* WRITTEN TASK: Reproduce each of the following lines verbatim, preserving every character, space, and line break.

* LISTED ENTRIES:
--- Start ---
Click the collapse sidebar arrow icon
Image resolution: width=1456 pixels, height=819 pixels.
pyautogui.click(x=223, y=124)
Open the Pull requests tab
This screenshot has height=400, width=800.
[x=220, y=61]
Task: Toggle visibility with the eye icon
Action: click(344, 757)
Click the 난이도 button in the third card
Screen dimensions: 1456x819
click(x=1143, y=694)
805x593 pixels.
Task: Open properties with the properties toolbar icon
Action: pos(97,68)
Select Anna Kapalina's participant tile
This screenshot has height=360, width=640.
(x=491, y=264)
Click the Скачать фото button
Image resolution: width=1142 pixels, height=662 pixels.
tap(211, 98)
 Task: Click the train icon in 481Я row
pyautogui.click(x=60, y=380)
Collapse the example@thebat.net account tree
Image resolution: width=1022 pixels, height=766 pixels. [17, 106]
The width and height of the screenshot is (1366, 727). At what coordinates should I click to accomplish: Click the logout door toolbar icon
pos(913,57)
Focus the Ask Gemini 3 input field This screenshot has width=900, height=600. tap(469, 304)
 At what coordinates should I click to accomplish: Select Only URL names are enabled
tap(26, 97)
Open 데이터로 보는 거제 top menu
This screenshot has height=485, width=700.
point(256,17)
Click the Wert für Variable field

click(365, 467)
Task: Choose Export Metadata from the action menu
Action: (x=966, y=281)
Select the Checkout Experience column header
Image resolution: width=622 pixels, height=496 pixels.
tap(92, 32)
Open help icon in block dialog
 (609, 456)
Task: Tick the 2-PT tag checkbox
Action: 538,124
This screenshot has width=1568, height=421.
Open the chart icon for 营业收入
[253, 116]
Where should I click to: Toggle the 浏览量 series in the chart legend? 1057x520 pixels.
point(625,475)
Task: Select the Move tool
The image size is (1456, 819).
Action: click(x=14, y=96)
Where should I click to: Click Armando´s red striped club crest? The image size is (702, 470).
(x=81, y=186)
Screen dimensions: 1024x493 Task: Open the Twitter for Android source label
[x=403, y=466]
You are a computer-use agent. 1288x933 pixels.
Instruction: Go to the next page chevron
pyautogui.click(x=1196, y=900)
--- End ---
* FULL ANSWER:
Click the collapse sidebar arrow icon
Image resolution: width=1456 pixels, height=819 pixels.
pyautogui.click(x=223, y=124)
Open the Pull requests tab
This screenshot has height=400, width=800.
[x=220, y=61]
Task: Toggle visibility with the eye icon
Action: click(344, 757)
Click the 난이도 button in the third card
Screen dimensions: 1456x819
click(x=1143, y=694)
805x593 pixels.
Task: Open properties with the properties toolbar icon
Action: pos(97,68)
Select Anna Kapalina's participant tile
This screenshot has height=360, width=640.
(x=491, y=264)
Click the Скачать фото button
Image resolution: width=1142 pixels, height=662 pixels.
tap(211, 98)
 Task: Click the train icon in 481Я row
pyautogui.click(x=60, y=380)
Collapse the example@thebat.net account tree
Image resolution: width=1022 pixels, height=766 pixels. [17, 106]
The width and height of the screenshot is (1366, 727). At what coordinates should I click to accomplish: Click the logout door toolbar icon
pos(913,57)
Focus the Ask Gemini 3 input field This screenshot has width=900, height=600. tap(469, 304)
 At what coordinates should I click to accomplish: Select Only URL names are enabled
tap(26, 97)
Open 데이터로 보는 거제 top menu
This screenshot has height=485, width=700.
point(256,17)
Click the Wert für Variable field

click(365, 467)
Task: Choose Export Metadata from the action menu
Action: (x=966, y=281)
Select the Checkout Experience column header
Image resolution: width=622 pixels, height=496 pixels.
tap(92, 32)
Open help icon in block dialog
 (609, 456)
Task: Tick the 2-PT tag checkbox
Action: 538,124
This screenshot has width=1568, height=421.
Open the chart icon for 营业收入
[253, 116]
Where should I click to: Toggle the 浏览量 series in the chart legend? 1057x520 pixels.
point(625,475)
Task: Select the Move tool
The image size is (1456, 819).
Action: click(x=14, y=96)
Where should I click to: Click Armando´s red striped club crest? The image size is (702, 470).
(x=81, y=186)
Screen dimensions: 1024x493 Task: Open the Twitter for Android source label
[x=403, y=466]
You are a computer-use agent. 1288x933 pixels.
Instruction: Go to the next page chevron
pyautogui.click(x=1196, y=900)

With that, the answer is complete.